Imagine we're in a 3D space, like a room. The rules $x \geq 0, y \geq 0, z \geq 0$ mean we're only looking in the "first corner" of the room (where all numbers are positive). The other rules, $x+y \leq 1$ and $x+z \leq 1$, cut off parts of this corner, making a specific shape. The "basic feasible points" are the actual corners of this shape. In 3D, a corner usually forms where three "walls" (planes) meet. If more than three walls meet at a single corner, we call it "degenerate."

Let's find all the corners by making three of the boundary rules "tight" (meaning, using the '=' sign instead of '$\leq$' or '$\geq$') and solving for x, y, and z. Then, we check if our point follows all the other rules.

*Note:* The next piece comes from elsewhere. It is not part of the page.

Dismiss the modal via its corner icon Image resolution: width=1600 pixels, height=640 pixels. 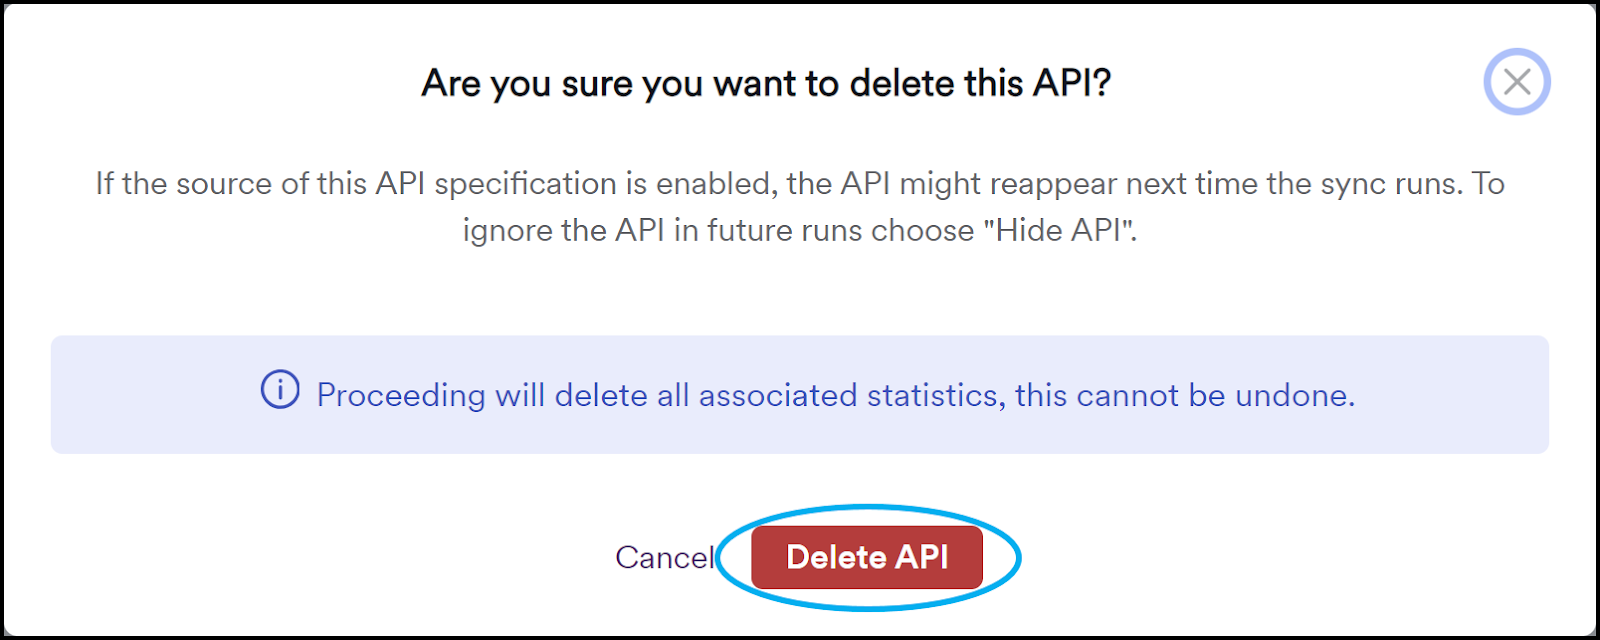point(1517,83)
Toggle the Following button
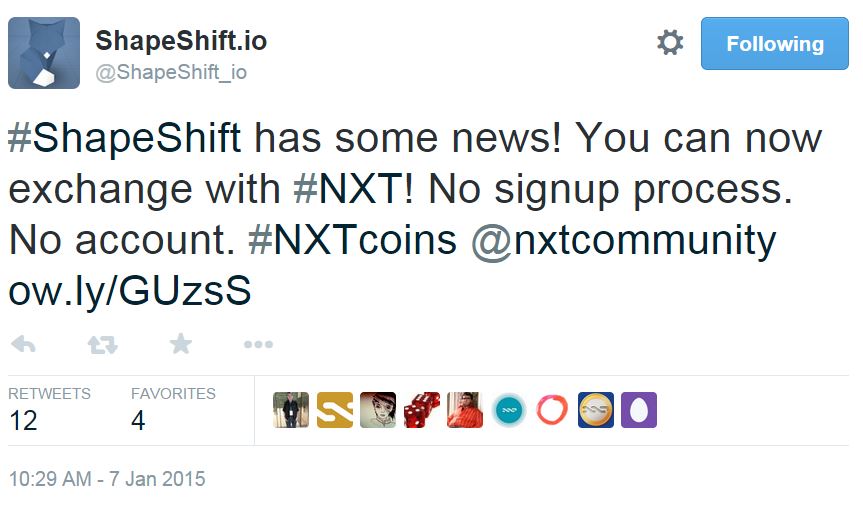 (774, 43)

Here are the boundary "walls" (planes) to consider:
* $x=0$
* $y=0$
* $z=0$
* $x+y=1$
* $x+z=1$

1. **Corner 1: The Origin**
Let's set $x=0$, $y=0$, and $z=0$.
This gives us the point **(0, 0, 0)**.
* Does it fit the other rules? $0+0 \leq 1$ (Yes), $0+0 \leq 1$ (Yes).
* How many walls are "tight" here? $x=0, y=0, z=0$ (3 walls).
* So, **(0, 0, 0)** is a basic feasible point, and it's **not degenerate**.

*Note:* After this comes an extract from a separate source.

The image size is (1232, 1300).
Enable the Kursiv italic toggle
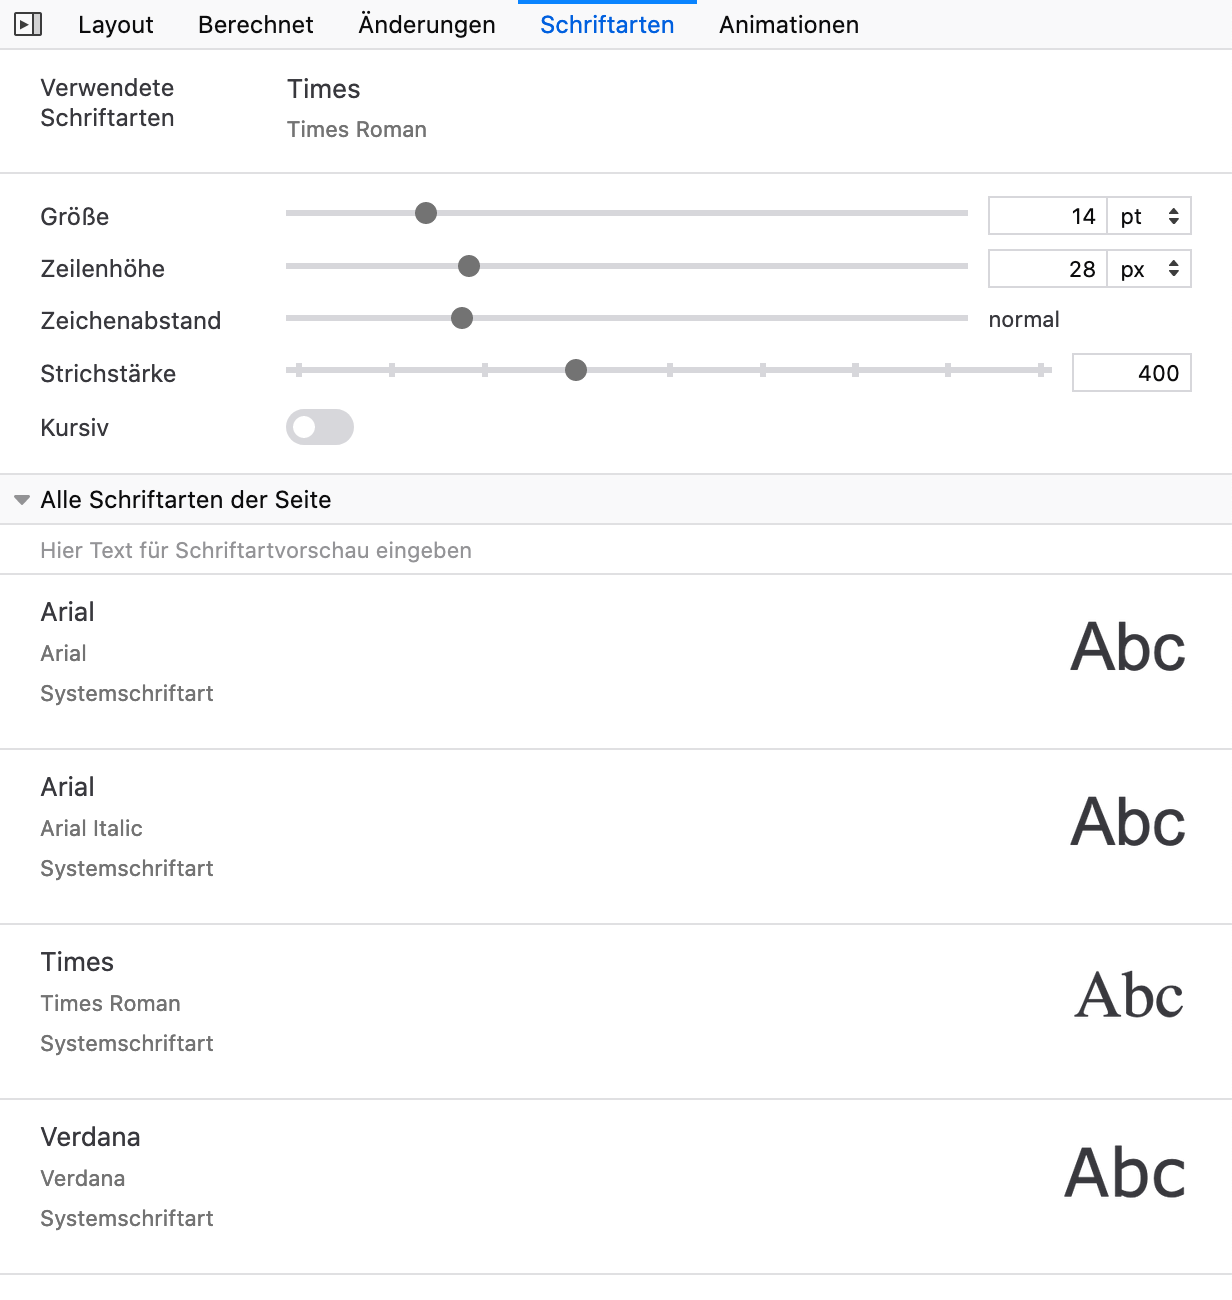pos(320,427)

2. **Corner 2: On the X-axis**
Let's set $y=0$, $z=0$, and use $x+y=1$.
If $y=0$, $z=0$, and $x+y=1$, then $x+0=1$, so $x=1$.
This gives us the point **(1, 0, 0)**.
* Does it fit the other rules? $x+z \leq 1 \Rightarrow 1+0 \leq 1$ (Yes, this rule is also tight!)
* How many walls are "tight" here? $y=0, z=0, x+y=1, x+z=1$ (4 walls).
* Since 4 walls meet at this point (and we're in 3D), **(1, 0, 0)** is a basic feasible point, and it **is degenerate**.

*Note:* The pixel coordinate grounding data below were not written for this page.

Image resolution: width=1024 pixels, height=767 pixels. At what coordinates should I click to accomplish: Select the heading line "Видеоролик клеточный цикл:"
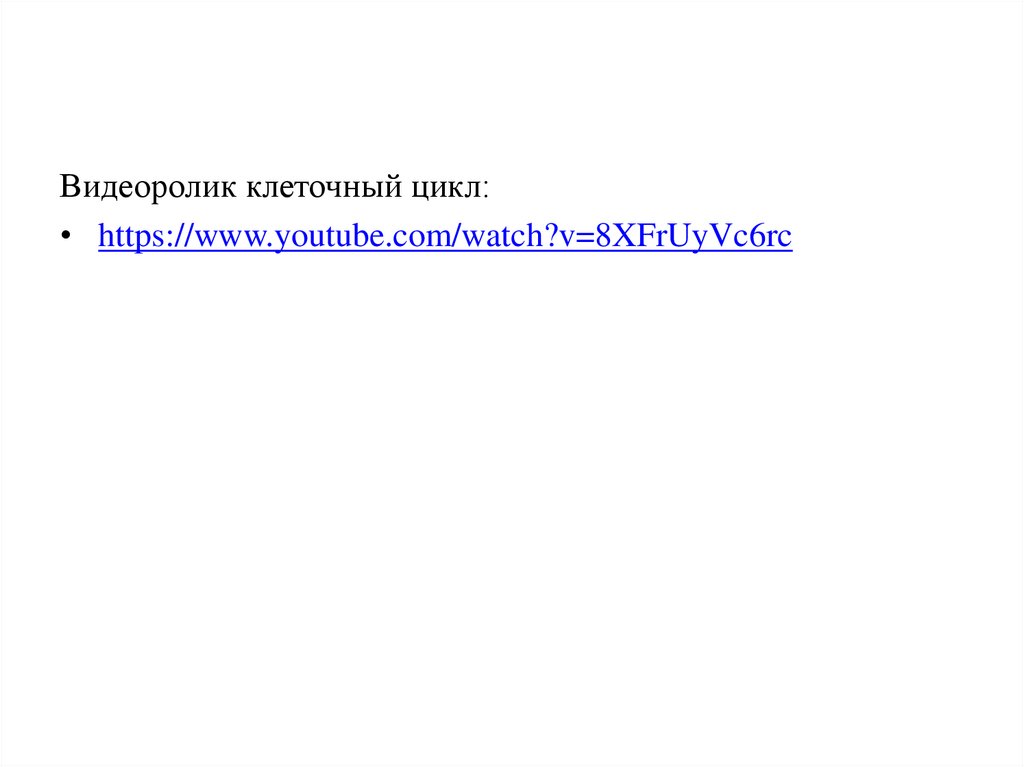coord(274,187)
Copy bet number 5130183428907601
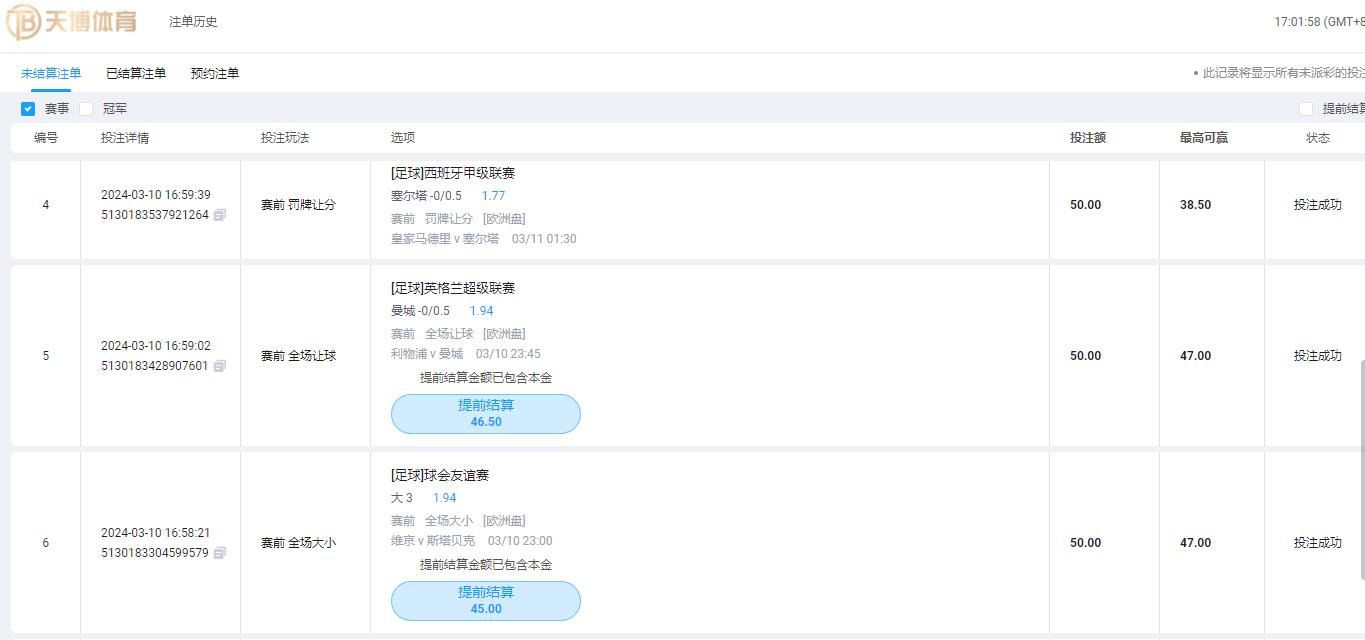 (220, 366)
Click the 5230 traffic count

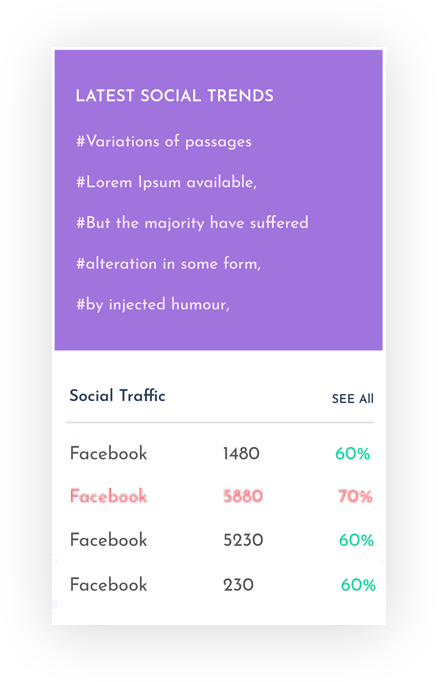tap(243, 541)
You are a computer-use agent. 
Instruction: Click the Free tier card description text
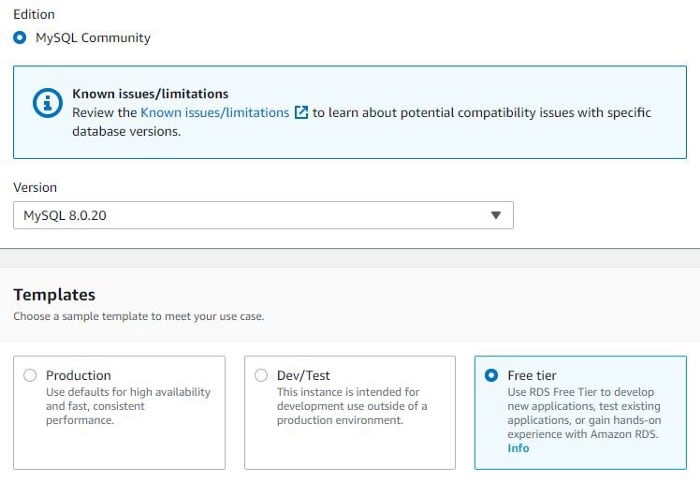(x=584, y=413)

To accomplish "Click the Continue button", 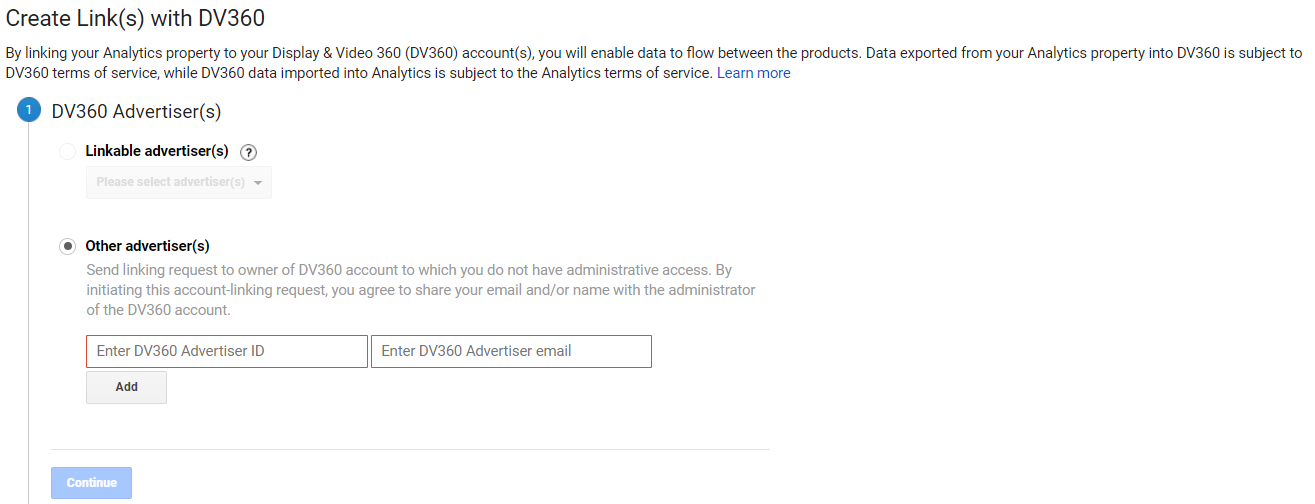I will pos(92,483).
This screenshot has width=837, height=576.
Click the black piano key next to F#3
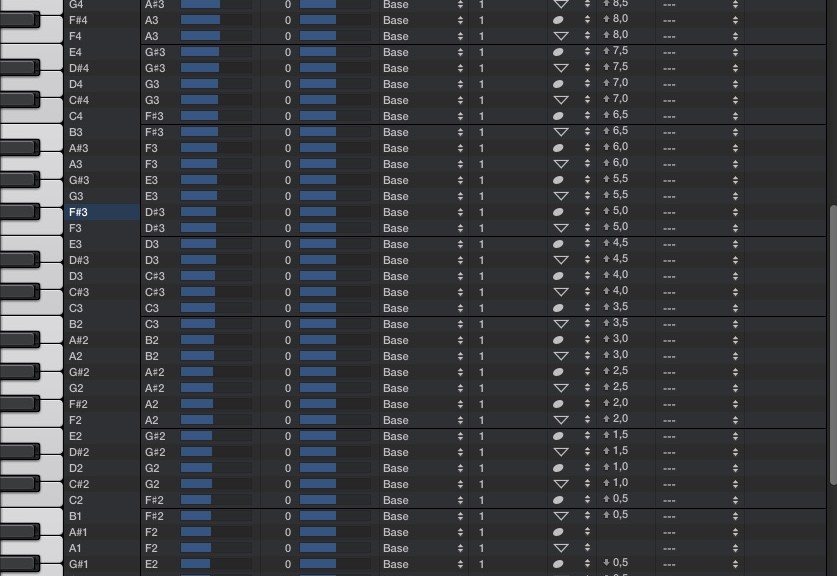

3. **Corner 3: On the Y-axis**
Let's set $x=0$, $z=0$, and use $x+y=1$.
If $x=0$, $z=0$, and $x+y=1$, then $0+y=1$, so $y=1$.
This gives us the point **(0, 1, 0)**.
* Does it fit the other rules? $x+z \leq 1 \Rightarrow 0+0 \leq 1$ (Yes, $0 \leq 1$, but not tight).
* How many walls are "tight" here? $x=0, z=0, x+y=1$ (3 walls).
* So, **(0, 1, 0)** is a basic feasible point, and it's **not degenerate**.

4. **Corner 4: On the Z-axis**
Let's set $x=0$, $y=0$, and use $x+z=1$.
If $x=0$, $y=0$, and $x+z=1$, then $0+z=1$, so $z=1$.
This gives us the point **(0, 0, 1)**.
* Does it fit the other rules? $x+y \leq 1 \Rightarrow 0+0 \leq 1$ (Yes, $0 \leq 1$, but not tight).
* How many walls are "tight" here? $x=0, y=0, x+z=1$ (3 walls).
* So, **(0, 0, 1)** is a basic feasible point, and it's **not degenerate**.

5. **Corner 5: A higher corner**
Let's set $x=0$, and use both $x+y=1$ and $x+z=1$.
If $x=0$ and $x+y=1$, then $0+y=1$, so $y=1$.
If $x=0$ and $x+z=1$, then $0+z=1$, so $z=1$.
This gives us the point **(0, 1, 1)**.
* Does it fit the other rules? $y \geq 0$ (Yes), $z \geq 0$ (Yes).
* How many walls are "tight" here? $x=0, x+y=1, x+z=1$ (3 walls).
* So, **(0, 1, 1)** is a basic feasible point, and it's **not degenerate**.

We found all the corners of our shape!
The corners are (0,0,0), (1,0,0), (0,1,0), (0,0,1), and (0,1,1).
The only "extra-pointy" corner (degenerate point) is (1,0,0), because 4 boundary walls meet there instead of the usual 3.